Example: Cryptocurrency Exchange with Payment Protection
Imagine a scenario where a merchant is selling Bitcoin to a customer. The challenge: how can the customer be sure they'll receive the BTC after paying? And how can the merchant ensure they'll get paid once they transfer the cryptocurrency?

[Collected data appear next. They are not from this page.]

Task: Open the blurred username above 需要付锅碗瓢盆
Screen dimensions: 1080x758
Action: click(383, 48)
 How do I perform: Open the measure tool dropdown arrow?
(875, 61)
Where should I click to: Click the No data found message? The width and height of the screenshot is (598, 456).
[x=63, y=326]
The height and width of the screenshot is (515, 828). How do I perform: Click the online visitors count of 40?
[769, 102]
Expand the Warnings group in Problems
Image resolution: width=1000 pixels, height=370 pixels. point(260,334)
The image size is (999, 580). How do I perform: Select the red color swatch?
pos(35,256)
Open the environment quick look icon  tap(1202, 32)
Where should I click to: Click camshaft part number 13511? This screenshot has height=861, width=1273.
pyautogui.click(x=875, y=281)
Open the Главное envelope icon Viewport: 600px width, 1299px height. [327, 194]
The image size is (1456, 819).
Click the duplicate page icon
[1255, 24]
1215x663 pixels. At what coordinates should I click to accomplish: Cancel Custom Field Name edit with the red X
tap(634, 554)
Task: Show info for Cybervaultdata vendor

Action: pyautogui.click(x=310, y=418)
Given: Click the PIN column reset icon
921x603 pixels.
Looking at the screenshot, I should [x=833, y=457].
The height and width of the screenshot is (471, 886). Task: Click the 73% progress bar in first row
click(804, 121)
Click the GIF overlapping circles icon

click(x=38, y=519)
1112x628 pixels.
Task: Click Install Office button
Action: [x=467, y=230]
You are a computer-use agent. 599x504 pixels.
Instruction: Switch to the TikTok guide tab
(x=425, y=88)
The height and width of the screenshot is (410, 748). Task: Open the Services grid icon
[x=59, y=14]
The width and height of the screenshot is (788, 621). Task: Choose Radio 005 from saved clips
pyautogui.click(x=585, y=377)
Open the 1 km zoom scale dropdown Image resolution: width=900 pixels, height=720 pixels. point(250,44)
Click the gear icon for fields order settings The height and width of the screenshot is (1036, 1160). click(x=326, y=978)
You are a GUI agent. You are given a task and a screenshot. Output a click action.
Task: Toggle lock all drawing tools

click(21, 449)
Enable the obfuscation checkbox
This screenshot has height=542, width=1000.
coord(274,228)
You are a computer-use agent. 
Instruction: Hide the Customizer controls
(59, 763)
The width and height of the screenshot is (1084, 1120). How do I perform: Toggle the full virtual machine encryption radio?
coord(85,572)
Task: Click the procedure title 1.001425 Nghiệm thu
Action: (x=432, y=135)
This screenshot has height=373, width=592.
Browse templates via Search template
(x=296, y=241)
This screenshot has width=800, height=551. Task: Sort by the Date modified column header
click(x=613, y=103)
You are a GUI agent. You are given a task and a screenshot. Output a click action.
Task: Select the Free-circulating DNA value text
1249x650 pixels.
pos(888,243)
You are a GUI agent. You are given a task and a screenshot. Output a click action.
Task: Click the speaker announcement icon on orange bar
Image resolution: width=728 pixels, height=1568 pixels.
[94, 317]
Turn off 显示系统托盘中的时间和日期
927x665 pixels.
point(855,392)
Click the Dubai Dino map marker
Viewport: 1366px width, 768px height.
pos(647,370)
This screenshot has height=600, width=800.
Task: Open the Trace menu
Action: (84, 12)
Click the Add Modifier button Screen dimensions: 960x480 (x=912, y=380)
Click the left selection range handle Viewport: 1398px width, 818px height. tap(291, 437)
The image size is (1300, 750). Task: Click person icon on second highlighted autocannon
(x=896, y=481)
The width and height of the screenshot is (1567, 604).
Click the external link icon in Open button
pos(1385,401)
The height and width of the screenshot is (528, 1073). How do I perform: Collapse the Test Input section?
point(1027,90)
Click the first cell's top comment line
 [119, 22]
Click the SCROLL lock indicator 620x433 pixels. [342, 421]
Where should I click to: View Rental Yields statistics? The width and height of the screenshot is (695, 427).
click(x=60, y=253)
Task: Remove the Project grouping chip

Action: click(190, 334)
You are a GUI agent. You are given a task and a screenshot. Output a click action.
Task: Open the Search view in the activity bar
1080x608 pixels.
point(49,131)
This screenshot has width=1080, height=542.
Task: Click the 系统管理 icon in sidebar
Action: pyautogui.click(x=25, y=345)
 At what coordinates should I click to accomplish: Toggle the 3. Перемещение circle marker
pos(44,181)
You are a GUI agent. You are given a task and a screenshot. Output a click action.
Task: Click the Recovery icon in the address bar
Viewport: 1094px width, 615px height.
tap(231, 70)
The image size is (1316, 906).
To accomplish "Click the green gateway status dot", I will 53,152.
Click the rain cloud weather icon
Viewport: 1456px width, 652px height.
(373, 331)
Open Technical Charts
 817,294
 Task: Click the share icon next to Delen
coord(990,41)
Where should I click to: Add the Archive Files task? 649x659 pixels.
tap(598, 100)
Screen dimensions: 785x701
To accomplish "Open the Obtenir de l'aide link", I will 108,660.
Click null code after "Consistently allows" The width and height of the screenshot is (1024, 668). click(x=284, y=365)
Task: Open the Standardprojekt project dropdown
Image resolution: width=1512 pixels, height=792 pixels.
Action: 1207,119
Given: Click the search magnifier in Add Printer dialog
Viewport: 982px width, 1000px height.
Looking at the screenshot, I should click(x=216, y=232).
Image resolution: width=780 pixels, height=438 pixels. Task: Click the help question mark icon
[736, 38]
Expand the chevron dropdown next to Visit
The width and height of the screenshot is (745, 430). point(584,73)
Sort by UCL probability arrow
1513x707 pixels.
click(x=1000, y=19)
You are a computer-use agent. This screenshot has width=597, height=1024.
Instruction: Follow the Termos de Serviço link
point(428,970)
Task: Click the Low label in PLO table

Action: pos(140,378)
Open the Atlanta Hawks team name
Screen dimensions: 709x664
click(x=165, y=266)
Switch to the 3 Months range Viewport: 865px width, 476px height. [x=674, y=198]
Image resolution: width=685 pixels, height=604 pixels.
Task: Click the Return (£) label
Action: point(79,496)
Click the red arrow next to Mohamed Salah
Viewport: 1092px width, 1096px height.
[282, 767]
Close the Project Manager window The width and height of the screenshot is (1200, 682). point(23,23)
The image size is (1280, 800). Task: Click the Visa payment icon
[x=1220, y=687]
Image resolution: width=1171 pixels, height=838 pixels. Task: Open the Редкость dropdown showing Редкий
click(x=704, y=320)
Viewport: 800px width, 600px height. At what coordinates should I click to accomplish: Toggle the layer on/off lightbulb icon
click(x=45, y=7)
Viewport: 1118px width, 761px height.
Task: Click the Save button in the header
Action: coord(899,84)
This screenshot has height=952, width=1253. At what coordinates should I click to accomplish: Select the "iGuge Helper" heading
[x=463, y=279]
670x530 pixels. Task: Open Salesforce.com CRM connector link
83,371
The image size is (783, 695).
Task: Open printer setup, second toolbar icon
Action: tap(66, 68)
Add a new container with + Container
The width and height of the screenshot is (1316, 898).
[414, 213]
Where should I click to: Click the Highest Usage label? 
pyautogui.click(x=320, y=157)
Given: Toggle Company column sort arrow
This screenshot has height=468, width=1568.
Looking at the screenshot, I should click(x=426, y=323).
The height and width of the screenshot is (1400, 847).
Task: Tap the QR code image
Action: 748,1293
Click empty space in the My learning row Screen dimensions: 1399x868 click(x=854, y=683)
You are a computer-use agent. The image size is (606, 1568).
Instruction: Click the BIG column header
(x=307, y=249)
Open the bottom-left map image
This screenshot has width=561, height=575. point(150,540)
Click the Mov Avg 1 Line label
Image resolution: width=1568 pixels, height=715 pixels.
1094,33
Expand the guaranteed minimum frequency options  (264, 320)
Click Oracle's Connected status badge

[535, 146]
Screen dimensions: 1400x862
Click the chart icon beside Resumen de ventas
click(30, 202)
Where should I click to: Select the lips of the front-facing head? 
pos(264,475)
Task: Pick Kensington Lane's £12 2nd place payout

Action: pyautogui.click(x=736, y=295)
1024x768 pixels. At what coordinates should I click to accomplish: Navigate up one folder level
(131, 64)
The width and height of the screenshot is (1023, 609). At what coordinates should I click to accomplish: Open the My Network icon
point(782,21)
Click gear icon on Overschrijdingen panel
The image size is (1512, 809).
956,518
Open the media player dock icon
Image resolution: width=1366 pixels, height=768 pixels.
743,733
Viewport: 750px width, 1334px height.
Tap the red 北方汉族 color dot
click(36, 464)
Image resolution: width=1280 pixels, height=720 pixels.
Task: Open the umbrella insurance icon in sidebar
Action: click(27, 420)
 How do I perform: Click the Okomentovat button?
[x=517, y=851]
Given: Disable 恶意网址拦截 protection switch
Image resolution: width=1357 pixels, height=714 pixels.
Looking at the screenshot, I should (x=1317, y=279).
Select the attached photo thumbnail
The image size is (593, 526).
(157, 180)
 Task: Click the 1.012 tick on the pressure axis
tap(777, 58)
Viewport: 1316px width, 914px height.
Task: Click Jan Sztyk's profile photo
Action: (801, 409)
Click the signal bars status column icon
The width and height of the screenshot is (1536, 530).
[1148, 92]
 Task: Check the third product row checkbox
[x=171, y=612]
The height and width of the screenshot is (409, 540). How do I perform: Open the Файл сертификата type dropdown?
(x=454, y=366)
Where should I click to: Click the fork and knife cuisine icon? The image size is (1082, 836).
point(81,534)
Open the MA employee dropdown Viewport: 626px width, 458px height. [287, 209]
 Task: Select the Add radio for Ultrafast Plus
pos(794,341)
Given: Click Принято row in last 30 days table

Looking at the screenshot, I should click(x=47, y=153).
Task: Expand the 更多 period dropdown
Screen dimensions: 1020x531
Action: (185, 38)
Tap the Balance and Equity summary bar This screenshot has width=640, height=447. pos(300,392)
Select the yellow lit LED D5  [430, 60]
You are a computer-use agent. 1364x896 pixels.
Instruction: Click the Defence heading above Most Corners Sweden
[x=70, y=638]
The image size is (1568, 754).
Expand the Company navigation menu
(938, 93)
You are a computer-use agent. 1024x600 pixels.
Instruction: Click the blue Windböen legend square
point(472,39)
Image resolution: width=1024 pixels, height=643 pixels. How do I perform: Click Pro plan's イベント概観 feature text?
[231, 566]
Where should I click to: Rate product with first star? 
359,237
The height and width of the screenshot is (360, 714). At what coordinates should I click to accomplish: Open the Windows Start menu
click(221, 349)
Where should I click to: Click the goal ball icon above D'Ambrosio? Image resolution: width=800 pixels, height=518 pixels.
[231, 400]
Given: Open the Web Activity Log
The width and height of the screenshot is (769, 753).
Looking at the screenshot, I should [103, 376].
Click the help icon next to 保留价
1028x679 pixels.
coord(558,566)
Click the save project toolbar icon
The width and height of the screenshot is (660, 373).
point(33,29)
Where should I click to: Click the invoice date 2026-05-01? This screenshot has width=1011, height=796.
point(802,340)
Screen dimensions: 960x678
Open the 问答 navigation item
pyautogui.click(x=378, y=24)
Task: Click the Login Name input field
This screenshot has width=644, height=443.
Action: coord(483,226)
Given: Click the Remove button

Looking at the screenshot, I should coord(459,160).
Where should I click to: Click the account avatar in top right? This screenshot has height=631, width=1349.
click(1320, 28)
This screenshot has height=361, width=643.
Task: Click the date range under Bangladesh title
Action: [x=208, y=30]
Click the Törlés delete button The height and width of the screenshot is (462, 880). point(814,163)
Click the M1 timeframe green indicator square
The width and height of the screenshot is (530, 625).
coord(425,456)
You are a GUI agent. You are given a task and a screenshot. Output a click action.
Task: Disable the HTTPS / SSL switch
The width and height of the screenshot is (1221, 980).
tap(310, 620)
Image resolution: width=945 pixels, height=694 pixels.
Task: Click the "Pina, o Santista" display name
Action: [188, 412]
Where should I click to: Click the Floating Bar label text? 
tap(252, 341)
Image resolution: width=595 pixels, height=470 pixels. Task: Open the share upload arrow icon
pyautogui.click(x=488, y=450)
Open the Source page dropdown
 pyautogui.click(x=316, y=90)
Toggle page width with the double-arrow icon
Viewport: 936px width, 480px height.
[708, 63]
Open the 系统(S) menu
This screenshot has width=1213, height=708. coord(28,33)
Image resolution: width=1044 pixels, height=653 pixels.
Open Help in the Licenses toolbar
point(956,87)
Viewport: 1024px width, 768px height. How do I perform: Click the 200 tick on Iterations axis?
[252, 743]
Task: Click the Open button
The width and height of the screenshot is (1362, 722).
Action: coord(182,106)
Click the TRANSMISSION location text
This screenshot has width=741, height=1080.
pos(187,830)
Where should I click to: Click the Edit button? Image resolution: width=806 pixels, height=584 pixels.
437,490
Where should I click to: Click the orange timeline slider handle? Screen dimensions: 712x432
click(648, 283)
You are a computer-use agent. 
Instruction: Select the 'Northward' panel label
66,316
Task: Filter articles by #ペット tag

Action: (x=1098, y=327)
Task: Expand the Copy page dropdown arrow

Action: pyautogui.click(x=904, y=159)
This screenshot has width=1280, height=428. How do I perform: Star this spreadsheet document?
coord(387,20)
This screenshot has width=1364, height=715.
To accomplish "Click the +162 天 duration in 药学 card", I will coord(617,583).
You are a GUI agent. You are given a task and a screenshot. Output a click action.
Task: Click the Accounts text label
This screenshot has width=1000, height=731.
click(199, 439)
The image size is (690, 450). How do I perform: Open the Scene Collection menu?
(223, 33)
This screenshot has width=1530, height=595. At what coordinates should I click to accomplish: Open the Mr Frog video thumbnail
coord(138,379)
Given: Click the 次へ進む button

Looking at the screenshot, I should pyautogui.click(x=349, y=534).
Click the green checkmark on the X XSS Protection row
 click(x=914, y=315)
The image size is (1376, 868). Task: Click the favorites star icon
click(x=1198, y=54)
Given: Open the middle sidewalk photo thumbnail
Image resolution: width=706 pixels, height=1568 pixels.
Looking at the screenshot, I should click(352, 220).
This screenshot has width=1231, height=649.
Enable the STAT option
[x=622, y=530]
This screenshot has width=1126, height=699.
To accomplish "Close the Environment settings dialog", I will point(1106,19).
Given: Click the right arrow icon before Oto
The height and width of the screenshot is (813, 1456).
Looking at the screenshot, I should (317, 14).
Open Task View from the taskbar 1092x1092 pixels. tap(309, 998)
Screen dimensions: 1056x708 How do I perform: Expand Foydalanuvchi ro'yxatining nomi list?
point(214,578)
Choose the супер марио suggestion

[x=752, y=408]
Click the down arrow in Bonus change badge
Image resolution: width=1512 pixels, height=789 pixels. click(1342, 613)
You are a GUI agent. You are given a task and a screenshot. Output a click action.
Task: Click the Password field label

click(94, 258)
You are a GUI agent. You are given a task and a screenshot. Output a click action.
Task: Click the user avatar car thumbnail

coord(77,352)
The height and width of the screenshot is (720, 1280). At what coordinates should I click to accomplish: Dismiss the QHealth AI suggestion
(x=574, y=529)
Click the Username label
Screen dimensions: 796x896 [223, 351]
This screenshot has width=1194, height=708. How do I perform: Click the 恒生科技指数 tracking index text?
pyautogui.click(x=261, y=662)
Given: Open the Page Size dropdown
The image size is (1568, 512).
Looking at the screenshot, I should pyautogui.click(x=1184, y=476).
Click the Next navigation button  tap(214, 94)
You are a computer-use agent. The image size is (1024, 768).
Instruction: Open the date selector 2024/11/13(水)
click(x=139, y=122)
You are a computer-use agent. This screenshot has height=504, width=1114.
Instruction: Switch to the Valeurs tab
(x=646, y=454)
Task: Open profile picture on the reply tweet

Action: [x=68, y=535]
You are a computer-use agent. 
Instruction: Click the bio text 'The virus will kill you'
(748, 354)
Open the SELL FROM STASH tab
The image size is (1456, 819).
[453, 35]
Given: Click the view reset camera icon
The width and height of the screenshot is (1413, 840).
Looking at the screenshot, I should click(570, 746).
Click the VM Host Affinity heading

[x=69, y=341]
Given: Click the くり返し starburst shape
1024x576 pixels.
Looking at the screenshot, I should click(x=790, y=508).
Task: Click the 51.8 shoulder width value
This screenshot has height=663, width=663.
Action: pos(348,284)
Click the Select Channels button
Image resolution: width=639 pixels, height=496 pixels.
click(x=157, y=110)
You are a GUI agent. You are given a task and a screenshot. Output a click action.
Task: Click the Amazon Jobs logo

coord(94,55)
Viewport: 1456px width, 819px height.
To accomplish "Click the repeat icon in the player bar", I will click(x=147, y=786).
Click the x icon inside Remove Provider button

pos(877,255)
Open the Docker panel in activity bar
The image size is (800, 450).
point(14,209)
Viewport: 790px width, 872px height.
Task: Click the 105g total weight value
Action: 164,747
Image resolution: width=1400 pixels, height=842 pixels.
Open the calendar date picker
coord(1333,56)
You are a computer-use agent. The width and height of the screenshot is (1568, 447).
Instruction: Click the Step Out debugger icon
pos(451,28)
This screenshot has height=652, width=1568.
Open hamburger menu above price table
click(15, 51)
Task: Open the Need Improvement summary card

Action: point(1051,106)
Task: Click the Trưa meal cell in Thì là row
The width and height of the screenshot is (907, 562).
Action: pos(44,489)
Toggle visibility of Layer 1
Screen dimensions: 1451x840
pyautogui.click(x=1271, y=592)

Here's how it could work using an Smart Card Payment with cryptographic verification:
type: Smart Card Payment no API Access
amount: 5000
currency: USD
captured: false
token: tok_1234
btcKey:
publicKey: "03abcdef1234567890abcdef1234567890abcdef1234567890abcdef1234567890"
keyProvided: false
contracts:
merchant:
type: MyOS Account
email: merchant@example.com
customer:
type: MyOS Account
email: customer@example.com
# Merchant provides their private key
merchantPrivateKeyWorkflow:
type: Sequential Workflow
channel: merchantTimeline
event:
type: Provide BTC Key
steps:
- name: ValidatePrivateKey
type: JavaScript Code
code: |
import { bitcoinjs } from 'blue:FaTx83nVvz7K5uA9RwQhP2bY1LdJtE6mX4G';
// Extract key from event and document
const privateKeyWIF = event.privateKey;
const expectedPublicKey = document('/btcKey/publicKey');
// Verify the private key matches the public key
function verifyPrivateKeyMatchesPublicKey(privateKeyWIF, expectedPublicKeyHex) {
try {
const keyPair = bitcoinjs.ECPair.fromWIF(privateKeyWIF);
const actualPublicKey = keyPair.publicKey.toString('hex');
return actualPublicKey === expectedPublicKeyHex;
} catch (error) {
return false;
}
}
const isValid = verifyPrivateKeyMatchesPublicKey(privateKeyWIF, expectedPublicKey);
if (!isValid) {
return {
events: [
{
type: "Illegal Request",
message: "Private key does not match required public key"
}
]
};
}
// Valid key provided
return {
events: [
{
type: "BTC Key Verified",
publicKey: expectedPublicKey
},
{
type: "Capture Payment",
reason: "Cryptographic verification completed"
}
],
keyValid: true
};
- name: UpdateKeyStatus
type: Update Document
changeset:
- op: replace
path: /btcKey/keyProvided
val: ${steps.ValidatePrivateKey.keyValid}
Here's how this scenario works:
- The merchant places BTC in a special 2-of-2 multisignature wallet
- The customer already has one private key but needs the merchant's private key to access the funds
- The customer authorizes a card payment but it's not captured yet
- The merchant provides their private key through the document workflow
- The document verifies the key matches the expected public key
- Upon verification, the card payment is captured and the customer can now access the BTC
By using "Smart Card Payment no API Access," the merchant can only receive payment by providing the correct private key through the timeline - they cannot capture the payment through the payment processor's API. This creates a trustless exchange where:
- The customer doesn't need to trust the merchant will deliver the BTC
- The merchant doesn't need to trust the customer will pay
- The payment processor ensures funds only move when cryptographic proof is provided
- Both parties can independently verify the entire process
This approach could be extended to various high-value exchanges where trust between parties is limited, and cryptographic verification serves as an objective arbitrator.
Implementation Example
When sending an Smart Card Payment to a /blue endpoint:
type: Smart Card Payment
amount: 1000
currency: USD
captured: false
token: tok_1234
contracts:
merchant:
type: MyOS Account
email: merchant@example.com
customer:
type: MyOS Account
email: customer@example.com
The payment processor could return the document with timeline IDs and payment details:
type: Smart Card Payment
amount: 1000
currency: USD
captured: false
token: tok_1234
paymentProcessorId: ch_123456
contracts:
merchant:
type: MyOS Account
email: merchant@example.com
timelineId: 1234
customer:
type: MyOS Account
email: customer@example.com
timelineId: 2345
paymentProcessor:
type: MyOS Account
account: stripe-payments
timelineId: 3456
paymentProcessorMerchantTimeline:
type: MyOS Account
account: stripe-merchant-proxy
timelineId: 4567
The payment would then exist both in the payment processor's systems and as a Blue document with timelines. You could potentially interact with it through either the standard API or through timeline events.